• _Action item_
Look through the data below for the line with "Screen dimensions: 981x576" and the line with "Screen dimensions: 700x394", then output those two and all lines in between, exactly as written.

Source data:
»»
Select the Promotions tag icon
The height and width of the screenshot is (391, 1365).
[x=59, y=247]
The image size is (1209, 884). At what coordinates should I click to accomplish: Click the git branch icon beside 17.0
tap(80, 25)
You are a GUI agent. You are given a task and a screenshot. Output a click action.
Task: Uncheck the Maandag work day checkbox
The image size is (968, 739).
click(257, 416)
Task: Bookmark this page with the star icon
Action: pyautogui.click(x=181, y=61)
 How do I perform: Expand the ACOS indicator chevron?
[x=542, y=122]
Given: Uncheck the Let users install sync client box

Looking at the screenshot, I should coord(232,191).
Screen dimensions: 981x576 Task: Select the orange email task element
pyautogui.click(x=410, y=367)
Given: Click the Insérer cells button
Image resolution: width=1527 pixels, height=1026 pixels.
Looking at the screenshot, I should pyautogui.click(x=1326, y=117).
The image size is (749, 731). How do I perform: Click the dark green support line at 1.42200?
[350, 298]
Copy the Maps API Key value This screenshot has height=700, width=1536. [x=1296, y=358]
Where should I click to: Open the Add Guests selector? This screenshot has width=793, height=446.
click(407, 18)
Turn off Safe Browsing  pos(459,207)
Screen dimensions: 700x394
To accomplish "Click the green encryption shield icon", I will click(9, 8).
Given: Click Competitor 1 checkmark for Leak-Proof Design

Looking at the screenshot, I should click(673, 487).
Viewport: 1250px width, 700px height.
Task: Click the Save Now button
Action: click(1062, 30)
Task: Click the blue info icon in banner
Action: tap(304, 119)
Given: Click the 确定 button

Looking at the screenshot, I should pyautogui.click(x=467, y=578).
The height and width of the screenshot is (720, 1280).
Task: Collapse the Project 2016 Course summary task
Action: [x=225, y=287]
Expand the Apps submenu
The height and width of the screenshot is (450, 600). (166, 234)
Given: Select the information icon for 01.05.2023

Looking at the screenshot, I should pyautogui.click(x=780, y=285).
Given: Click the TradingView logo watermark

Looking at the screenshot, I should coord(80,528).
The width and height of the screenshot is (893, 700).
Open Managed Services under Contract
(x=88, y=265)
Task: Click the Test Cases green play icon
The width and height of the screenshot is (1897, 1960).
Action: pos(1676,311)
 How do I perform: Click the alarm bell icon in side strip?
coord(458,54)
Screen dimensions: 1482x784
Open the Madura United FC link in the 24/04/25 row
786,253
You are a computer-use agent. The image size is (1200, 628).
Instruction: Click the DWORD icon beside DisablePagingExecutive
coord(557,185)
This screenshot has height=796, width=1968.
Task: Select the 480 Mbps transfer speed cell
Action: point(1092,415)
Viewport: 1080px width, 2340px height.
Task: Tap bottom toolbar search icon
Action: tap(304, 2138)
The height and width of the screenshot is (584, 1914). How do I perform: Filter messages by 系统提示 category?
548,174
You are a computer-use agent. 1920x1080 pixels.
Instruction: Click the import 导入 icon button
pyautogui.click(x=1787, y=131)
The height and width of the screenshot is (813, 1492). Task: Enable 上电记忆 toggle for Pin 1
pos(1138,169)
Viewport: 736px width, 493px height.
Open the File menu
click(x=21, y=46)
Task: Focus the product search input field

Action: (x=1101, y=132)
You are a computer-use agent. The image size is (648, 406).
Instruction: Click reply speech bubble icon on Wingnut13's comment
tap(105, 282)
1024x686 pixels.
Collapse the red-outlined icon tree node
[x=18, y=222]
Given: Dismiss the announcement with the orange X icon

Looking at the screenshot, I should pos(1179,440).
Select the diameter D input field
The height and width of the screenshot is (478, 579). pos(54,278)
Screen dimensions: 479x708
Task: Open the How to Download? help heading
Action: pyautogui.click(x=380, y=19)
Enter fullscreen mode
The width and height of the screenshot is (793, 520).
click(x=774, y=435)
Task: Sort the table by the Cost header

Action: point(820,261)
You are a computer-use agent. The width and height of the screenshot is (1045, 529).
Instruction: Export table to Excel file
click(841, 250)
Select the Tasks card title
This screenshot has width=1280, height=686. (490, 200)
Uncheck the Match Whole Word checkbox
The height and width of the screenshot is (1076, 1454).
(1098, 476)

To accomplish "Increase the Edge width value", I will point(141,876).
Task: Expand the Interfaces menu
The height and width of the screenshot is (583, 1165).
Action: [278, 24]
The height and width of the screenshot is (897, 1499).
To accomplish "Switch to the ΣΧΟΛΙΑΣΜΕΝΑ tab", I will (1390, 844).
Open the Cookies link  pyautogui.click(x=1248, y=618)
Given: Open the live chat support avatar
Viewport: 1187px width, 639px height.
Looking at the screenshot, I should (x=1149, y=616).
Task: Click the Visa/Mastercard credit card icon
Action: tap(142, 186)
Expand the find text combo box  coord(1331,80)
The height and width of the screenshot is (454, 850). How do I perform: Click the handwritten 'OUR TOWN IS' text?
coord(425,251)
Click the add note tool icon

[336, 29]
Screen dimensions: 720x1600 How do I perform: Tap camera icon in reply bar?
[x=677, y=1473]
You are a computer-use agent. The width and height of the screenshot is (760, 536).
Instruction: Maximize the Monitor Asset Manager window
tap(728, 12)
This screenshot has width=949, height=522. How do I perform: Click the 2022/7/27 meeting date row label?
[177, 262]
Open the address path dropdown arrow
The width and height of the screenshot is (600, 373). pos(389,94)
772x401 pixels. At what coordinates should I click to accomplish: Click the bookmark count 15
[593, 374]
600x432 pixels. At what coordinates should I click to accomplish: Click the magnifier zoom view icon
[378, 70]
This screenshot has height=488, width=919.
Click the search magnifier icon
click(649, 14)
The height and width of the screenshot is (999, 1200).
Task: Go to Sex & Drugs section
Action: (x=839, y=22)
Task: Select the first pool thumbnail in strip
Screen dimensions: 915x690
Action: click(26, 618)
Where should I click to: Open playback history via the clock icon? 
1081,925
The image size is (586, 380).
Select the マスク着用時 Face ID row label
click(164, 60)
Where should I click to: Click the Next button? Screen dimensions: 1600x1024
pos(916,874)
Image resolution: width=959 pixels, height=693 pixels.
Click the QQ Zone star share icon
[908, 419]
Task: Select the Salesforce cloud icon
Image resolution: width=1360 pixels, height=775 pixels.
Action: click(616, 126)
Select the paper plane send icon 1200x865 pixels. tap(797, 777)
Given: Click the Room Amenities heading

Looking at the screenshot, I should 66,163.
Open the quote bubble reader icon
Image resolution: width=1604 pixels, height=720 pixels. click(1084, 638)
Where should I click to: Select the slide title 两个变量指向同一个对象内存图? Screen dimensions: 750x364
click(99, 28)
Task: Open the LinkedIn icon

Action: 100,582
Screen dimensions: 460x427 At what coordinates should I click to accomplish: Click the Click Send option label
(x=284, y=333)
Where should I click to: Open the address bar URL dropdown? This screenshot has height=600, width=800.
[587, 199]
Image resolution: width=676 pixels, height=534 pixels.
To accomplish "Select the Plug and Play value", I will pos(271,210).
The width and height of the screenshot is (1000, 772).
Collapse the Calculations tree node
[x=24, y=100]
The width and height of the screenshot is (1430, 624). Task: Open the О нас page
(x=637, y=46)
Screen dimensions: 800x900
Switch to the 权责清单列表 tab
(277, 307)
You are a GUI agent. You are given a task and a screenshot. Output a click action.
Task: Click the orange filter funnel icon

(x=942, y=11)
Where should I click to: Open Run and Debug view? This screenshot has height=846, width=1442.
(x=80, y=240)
««
• _Answer_
Screen dimensions: 981x576 Task: Select the orange email task element
pyautogui.click(x=410, y=367)
Given: Click the Insérer cells button
Image resolution: width=1527 pixels, height=1026 pixels.
Looking at the screenshot, I should pyautogui.click(x=1326, y=117).
The image size is (749, 731). How do I perform: Click the dark green support line at 1.42200?
[350, 298]
Copy the Maps API Key value This screenshot has height=700, width=1536. [x=1296, y=358]
Where should I click to: Open the Add Guests selector? This screenshot has width=793, height=446.
click(407, 18)
Turn off Safe Browsing  pos(459,207)
Screen dimensions: 700x394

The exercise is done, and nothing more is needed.